Sitting ducks in stormy waters

The secured loan industry is somewhat of a sitting duck at the moment and is waiting for things to clear up in the first mortgage market before the good news can filter through to the seconds market.

The secured loan industry was one of the first to feel the bite from problems that originated in the first charge market, but no doubt the secured loan industry will be one of the last to feel the benefits when markets conditions do improve.

One of the most noticeable impacts the current liquidity crisis has had on the secured loan industry is the way in which lenders have changed their attitude towards brokers, when the times get tough, the tough seem to turn towards themselves it seems.

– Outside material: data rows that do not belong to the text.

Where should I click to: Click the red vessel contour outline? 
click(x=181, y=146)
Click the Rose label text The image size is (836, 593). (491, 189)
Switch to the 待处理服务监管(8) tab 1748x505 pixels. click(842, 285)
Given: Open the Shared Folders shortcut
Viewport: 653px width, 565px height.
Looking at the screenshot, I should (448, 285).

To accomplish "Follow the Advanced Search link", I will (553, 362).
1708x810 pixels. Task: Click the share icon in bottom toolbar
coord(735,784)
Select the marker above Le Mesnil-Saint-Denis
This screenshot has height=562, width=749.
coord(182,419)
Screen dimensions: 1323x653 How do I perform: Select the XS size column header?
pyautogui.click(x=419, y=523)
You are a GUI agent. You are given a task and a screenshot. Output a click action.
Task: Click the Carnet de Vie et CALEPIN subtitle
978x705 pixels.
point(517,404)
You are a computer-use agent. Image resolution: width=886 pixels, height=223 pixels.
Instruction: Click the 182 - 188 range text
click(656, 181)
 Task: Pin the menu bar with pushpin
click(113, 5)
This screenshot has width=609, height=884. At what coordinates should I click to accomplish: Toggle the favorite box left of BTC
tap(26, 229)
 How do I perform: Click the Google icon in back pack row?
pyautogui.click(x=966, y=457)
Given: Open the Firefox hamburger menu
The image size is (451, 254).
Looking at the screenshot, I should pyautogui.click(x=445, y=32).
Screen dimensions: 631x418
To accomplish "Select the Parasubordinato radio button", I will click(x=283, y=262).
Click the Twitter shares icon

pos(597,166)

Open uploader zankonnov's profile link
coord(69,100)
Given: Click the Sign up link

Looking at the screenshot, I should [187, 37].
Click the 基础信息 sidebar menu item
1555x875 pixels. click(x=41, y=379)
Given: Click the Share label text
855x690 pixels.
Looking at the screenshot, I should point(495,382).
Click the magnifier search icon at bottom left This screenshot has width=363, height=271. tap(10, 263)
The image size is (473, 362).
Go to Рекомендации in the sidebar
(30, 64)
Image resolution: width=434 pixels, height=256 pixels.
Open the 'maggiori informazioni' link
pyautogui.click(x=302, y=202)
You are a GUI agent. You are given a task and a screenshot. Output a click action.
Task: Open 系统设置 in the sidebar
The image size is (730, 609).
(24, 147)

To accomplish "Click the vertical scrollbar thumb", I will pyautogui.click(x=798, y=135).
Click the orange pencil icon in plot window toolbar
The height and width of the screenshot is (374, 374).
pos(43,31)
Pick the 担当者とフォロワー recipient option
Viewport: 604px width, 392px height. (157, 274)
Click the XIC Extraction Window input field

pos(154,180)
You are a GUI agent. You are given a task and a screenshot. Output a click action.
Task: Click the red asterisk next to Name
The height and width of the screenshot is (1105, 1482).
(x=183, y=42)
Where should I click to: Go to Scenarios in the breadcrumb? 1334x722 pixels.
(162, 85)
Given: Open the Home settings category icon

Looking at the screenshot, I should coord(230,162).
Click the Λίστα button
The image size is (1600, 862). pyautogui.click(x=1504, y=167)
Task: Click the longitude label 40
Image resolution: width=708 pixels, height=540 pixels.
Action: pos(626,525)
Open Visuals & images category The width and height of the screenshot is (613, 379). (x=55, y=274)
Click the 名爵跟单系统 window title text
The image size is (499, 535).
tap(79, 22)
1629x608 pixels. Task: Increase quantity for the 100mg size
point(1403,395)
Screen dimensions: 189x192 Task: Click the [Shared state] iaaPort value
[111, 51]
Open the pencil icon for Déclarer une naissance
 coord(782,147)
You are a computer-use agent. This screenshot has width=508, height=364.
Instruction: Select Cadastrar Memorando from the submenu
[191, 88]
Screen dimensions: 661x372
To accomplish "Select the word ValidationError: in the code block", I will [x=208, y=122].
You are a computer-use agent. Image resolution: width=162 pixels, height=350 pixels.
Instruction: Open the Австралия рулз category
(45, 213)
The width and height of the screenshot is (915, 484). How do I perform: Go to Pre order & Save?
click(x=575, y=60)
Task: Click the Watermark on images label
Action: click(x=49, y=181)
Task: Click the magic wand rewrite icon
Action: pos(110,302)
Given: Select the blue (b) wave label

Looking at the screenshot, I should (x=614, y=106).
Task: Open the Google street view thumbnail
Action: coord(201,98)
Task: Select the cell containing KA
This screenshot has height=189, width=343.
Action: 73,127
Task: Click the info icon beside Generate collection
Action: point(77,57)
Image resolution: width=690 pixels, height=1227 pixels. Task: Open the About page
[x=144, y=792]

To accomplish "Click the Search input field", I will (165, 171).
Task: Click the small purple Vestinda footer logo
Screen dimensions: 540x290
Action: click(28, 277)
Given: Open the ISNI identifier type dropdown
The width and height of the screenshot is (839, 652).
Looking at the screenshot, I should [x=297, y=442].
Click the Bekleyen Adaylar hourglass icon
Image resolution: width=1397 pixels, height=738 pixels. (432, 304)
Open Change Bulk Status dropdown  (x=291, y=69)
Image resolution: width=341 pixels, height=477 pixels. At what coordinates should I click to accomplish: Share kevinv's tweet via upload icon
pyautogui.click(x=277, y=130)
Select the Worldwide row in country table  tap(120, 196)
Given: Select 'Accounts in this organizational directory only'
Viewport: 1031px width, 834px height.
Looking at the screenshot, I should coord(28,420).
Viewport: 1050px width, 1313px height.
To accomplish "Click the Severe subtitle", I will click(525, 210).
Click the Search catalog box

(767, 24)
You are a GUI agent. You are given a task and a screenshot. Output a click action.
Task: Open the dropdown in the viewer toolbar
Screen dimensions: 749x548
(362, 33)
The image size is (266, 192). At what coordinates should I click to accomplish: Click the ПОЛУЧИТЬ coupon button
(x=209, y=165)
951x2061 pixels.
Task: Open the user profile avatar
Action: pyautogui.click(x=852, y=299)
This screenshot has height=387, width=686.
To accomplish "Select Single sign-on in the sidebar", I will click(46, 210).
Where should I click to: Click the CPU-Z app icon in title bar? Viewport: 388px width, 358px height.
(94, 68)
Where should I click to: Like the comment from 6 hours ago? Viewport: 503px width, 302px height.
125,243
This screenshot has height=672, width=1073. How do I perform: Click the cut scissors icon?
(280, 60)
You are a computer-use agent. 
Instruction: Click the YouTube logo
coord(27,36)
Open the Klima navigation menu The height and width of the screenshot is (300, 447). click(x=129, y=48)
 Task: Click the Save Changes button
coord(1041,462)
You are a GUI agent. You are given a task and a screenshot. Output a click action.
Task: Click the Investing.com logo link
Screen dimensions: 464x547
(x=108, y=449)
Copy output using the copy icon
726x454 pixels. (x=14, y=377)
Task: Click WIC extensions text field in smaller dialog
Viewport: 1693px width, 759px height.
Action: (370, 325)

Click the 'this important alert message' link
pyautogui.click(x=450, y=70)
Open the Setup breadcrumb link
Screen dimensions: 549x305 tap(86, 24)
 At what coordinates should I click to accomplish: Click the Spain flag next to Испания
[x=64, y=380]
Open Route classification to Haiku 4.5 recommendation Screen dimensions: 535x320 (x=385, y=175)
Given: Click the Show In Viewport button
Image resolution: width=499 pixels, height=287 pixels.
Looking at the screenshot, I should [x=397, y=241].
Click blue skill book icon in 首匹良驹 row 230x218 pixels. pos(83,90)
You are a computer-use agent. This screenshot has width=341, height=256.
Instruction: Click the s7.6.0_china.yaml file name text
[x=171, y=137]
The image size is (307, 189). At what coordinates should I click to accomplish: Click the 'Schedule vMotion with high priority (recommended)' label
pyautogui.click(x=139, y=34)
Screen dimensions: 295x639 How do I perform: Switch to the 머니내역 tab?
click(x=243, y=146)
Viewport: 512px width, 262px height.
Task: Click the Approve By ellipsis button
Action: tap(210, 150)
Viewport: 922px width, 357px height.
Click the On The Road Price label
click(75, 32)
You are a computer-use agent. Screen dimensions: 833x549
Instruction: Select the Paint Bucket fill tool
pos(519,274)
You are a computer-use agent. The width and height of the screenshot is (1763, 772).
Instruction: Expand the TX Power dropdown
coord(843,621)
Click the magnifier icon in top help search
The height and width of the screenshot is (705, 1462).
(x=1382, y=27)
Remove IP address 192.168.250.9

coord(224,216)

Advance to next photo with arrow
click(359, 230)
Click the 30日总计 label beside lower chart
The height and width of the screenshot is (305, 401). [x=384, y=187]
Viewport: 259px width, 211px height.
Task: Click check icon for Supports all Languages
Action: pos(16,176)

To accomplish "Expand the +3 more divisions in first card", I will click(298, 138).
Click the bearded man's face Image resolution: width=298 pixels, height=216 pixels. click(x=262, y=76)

A lot of lenders have tried to run up as much business through their direct channels as they can and let the broker take a back seat for the time being. A few lenders have started to come out with rates that are only available to the broker if they go direct through the lender, which is bad news for brokers. However, rather than sitting licking their wounds, brokers are starting to adapt themselves, and for those brokers that relied heavily on sub-prime business, they have started to revamp themselves more than ever.

On the positive though, lenders that are still in the market have shown their commitment to the market and there are a lot out their that have formed greater relationships with brokers as a result of the last few months.

It will be a long time before confidence starts to return to the market and the US and UK investors start to feel safe operating in the secured loan sector.

Until then, brokers need to make sure that they keep adapting to the market and keep their head above water until the storm passes over.

There is still huge demand for secured loans and this will continue throughout 2008, when the market comes back it will come back with a bang and for those of you that are still in the market it will have been well worth the wait.